* _Source document_

Extracellular Recordings In Neuron
Most extracellular recording experiments follow the same general process to collect multiunit activity and identify individual neurons in the environment, albeit employing different methodologies for each step in the process, as depicted in Figure 2.1. Raw signals collected by electrodes are recorded and amplified by an electrophysiological recording system. The incoming signal is filtered to reject frequencies outside of the interest bandwidth and sent through an analog-to-digital converter to be digitized and further processed. Before beginning an experiment, a training period is allocated to evaluate the baseline characteristics of the received signal in every channel of the electrode array and select operable channels. During this period, a spike detection algorithm can be trained to identify action potentials in the recordings from operable channels and set the detection parameters for the remainder of the experiment. The timestamps of the spikes detected by the algorithm can be employed to extract spike waveforms lasting 1-3 ms surrounding these locations. The process of selecting the reference point in the window around which to center the spike waveform is referred as spike alignment . To discriminate between action potentials of individual neurons, a spike sorting algorithm can be employed using the aligned templates and other more complex and computationally involved parameters . Given the continuous nature the neurophysiological recordings and thus of the action potential waveforms extracted, digitization can introduce significant variations from the actual waveform to the recorded waveform. The undesired waveform variations can affect further processing and make the spike detection, alignment and sorting process nontrivial problems . The processing steps for extracellular recordings are summarized in Figure 2.2. The acquisition and analysis of action potentials in extracellular recordings can be performed either online, where spike detection and sometimes sorting is performed during acquisition, or offline, where the recordings are stored and processed after the experiment. The main reasons for online acquisition methods include closed loop experiments, where the experimental settings are adapted in terms of the neuronal response, rapid analysis of recordings, and reduction of data transmission and storage requirements .

* _Dataset records_
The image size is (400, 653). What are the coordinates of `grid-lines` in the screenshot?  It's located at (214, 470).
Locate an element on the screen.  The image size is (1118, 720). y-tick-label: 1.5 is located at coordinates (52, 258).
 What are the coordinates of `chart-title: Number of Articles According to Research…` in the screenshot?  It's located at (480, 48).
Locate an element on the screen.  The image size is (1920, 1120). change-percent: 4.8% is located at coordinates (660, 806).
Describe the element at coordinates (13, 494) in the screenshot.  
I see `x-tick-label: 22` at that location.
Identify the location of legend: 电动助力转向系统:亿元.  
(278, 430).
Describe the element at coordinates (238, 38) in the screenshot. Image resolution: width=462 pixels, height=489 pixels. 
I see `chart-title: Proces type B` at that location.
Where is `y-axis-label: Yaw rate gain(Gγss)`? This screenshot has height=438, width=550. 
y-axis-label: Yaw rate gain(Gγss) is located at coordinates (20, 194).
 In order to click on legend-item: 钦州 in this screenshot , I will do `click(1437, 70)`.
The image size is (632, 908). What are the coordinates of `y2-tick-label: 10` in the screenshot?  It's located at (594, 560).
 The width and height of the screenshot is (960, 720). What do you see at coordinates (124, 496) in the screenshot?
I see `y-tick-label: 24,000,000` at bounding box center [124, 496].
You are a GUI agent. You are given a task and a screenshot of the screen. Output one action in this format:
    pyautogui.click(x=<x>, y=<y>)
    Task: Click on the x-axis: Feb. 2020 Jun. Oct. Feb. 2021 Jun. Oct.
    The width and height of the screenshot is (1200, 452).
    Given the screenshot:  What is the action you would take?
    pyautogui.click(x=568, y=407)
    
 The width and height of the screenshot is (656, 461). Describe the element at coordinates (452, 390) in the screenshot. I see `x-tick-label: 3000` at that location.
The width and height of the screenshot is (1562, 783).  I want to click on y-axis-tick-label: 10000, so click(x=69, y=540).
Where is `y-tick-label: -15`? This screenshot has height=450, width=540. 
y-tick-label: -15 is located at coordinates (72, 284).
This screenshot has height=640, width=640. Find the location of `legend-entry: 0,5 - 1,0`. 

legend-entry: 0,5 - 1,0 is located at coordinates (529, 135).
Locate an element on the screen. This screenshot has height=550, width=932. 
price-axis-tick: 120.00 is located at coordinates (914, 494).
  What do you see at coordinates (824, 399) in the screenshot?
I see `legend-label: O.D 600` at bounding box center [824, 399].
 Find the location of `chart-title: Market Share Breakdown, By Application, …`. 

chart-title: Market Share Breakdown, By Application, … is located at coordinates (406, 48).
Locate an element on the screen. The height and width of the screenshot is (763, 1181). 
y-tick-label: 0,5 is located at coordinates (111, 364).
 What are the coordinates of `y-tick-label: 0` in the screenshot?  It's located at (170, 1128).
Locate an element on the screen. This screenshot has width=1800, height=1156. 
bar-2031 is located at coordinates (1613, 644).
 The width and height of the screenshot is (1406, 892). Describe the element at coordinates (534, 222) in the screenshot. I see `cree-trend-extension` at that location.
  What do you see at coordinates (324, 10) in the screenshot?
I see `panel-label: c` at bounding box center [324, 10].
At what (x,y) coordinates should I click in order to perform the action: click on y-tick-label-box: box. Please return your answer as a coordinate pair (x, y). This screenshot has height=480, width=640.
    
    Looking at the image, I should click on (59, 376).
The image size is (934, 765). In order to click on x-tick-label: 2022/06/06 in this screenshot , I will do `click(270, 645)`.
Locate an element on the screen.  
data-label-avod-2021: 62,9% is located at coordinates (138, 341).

* _Exercise description_
Answer these from the text on extracellular recordings at the top of the page:
(a) How long are the spike waveforms extracted around the detected spike timestamps?
(b) What is the process of choosing the reference point for centering the spike waveform called?
(c) What are the main reasons given for online acquisition methods?

* _Task result_
(a) 1-3 ms
(b) Spike alignment
(c) Closed loop experiments, rapid analysis of recordings, and reduction of data transmission and storage requirements